The British Chambers of Commerce’s latest quarterly survey, which covered some 6,000 firms, found that, although growth has returned, the recovery is still fragile.

The BCC said that, following the disruption of the bad weather in December, the economy has moved back to positive growth in the first three months of this year. However, the upturn in is likely to have been only slightly larger than the decline of 0.5 per cent seen in the final quarter of 2010.

Cashflow is still proving a real problem for many firms, the BCC reported, while input prices, especially on raw materials, is squeezing profit margins and is likely to lead to price rises.

David Frost, the BBC’s director general, said: “The results show our economy faces a difficult year and that the recovery will be choppy. Exporting activity remains strong, but there have been sharp declines in confidence, and cashflow is still a real concern for businesses.

“While the Government has listened to calls to help the private sector create growth, there is more to be done in giving businesses greater confidence, and encouraging them to export, invest and create more jobs. As the public sector cuts start to bite, the Government must get the detail right on the measures announced in the Budget to generate economic growth by helping businesses thrive.”

David Kern, chief economist at the BCC, added: “The Q1 QES results highlight the fragility of the UK economy in the early months of 2011, following the increase in VAT and the first wave of the Government’s tough spending cuts. The results are mediocre and disappointing, particularly for manufacturing.
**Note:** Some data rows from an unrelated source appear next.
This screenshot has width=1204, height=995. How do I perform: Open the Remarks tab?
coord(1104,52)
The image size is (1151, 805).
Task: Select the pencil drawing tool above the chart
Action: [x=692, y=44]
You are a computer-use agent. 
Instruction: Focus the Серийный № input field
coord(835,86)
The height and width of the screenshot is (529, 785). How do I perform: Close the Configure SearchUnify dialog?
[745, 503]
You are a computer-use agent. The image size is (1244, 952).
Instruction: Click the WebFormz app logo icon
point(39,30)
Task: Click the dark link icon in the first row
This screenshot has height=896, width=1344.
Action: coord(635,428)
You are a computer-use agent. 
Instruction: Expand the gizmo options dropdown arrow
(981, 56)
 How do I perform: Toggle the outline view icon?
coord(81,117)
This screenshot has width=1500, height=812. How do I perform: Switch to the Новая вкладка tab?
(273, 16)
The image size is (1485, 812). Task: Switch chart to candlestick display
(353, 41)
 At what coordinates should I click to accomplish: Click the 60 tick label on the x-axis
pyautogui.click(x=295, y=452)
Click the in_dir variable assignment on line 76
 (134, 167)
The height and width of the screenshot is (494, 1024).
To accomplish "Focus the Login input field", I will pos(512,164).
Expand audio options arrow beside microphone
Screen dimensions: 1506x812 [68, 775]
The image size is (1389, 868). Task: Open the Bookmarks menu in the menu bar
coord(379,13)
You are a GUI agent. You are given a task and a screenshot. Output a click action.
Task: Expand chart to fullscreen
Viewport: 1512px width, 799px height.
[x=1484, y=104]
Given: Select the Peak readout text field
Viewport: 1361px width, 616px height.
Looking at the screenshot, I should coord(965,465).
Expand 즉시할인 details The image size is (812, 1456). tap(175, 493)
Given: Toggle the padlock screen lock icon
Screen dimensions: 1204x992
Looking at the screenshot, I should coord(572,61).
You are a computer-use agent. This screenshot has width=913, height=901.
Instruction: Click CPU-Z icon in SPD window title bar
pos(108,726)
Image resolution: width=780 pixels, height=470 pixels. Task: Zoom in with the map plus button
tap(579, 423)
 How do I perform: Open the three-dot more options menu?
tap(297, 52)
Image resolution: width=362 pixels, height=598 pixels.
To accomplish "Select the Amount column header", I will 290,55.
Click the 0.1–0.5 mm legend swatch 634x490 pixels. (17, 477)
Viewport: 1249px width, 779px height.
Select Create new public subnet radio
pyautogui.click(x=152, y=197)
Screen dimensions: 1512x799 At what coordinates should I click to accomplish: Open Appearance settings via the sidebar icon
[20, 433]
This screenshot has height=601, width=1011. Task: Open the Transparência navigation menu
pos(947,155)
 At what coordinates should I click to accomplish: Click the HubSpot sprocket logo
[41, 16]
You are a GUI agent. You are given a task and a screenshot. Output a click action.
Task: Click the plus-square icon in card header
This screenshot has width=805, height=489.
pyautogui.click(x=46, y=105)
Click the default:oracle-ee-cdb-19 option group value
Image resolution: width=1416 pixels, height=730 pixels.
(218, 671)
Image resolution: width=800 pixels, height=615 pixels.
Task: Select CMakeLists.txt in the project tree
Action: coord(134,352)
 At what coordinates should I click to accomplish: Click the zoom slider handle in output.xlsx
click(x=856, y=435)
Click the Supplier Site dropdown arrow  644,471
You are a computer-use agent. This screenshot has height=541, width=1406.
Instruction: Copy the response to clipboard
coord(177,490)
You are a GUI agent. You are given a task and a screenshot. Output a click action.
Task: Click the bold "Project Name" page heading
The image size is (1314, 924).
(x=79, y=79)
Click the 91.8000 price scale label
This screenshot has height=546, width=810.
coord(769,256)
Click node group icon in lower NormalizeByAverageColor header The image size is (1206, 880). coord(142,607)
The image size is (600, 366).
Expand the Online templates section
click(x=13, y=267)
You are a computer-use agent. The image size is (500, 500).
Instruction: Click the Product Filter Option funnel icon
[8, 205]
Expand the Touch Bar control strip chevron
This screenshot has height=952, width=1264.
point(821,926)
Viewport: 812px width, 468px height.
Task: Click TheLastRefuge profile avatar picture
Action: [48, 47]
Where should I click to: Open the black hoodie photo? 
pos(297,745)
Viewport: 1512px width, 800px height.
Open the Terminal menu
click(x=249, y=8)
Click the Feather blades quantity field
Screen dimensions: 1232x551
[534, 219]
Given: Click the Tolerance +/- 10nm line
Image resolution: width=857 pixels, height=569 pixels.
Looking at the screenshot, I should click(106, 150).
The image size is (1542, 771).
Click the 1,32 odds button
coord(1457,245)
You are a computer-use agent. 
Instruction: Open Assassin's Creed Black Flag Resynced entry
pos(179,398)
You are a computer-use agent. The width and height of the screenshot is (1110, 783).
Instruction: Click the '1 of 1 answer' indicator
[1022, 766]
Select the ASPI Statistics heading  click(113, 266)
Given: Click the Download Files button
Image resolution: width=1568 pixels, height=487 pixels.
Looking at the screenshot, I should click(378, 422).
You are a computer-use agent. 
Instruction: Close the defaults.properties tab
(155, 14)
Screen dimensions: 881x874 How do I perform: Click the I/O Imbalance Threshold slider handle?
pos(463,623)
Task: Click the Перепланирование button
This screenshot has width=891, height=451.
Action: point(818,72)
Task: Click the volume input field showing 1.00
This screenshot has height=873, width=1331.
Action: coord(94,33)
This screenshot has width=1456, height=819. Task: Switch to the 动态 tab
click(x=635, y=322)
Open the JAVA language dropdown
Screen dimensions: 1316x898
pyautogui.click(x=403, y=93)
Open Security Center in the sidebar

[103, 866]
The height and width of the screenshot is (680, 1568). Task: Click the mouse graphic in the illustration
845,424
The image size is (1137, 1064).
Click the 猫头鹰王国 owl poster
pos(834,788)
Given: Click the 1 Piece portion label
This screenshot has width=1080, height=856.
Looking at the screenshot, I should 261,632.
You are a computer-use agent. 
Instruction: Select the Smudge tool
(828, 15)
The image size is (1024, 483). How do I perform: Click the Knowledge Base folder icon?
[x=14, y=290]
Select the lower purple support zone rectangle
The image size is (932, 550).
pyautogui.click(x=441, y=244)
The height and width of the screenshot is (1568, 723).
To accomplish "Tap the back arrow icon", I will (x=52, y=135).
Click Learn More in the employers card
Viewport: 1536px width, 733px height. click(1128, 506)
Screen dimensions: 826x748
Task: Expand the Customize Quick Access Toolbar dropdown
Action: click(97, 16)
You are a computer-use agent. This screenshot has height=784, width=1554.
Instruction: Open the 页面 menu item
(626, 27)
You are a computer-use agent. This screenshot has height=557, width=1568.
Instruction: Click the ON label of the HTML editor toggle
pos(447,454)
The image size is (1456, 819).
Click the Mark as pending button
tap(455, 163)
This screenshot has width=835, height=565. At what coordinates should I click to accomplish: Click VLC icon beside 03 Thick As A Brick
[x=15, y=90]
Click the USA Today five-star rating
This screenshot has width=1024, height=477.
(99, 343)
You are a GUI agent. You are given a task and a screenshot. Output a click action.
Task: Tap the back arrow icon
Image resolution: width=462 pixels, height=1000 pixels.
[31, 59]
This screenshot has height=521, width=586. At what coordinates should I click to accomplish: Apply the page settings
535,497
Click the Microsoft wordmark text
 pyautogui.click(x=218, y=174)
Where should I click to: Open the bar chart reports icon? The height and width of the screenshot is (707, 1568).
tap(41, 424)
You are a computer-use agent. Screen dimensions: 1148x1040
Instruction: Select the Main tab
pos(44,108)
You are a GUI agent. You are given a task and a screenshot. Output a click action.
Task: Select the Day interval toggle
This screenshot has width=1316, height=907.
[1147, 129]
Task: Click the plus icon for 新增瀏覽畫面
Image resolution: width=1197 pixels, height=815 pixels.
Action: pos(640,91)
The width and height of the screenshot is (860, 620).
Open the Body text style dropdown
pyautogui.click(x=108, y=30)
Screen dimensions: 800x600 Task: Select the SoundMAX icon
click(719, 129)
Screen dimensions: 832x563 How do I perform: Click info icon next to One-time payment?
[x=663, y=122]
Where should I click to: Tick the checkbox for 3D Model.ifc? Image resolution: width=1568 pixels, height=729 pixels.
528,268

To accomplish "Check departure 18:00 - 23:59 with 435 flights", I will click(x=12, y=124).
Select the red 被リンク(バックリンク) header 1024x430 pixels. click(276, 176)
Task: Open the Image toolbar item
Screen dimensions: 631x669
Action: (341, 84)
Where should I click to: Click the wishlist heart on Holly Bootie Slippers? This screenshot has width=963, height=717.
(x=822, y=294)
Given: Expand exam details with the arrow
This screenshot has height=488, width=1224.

“Since disruptions resulting from the severe weather conditions in December have probably artificially depressed some of the balances in the current survey, we believe the economy has returned to positive growth in Q1 2011. However the upturn in Q1 is likely to have been only slightly larger than the decline recorded in Q4 2010. This means that the level of output this quarter was only marginally higher than in Q3 2010.

“Benefiting from a competitive exchange rate, manufacturing still has the potential to drive the UK recovery. But the international background has become riskier for Britain’s exporters, while the domestic austerity plan will intensify pressures on businesses and consumers. Given the underlying uncertainties, the MPC must avoid premature interest rate increases that may worsen risks of a serious setback.”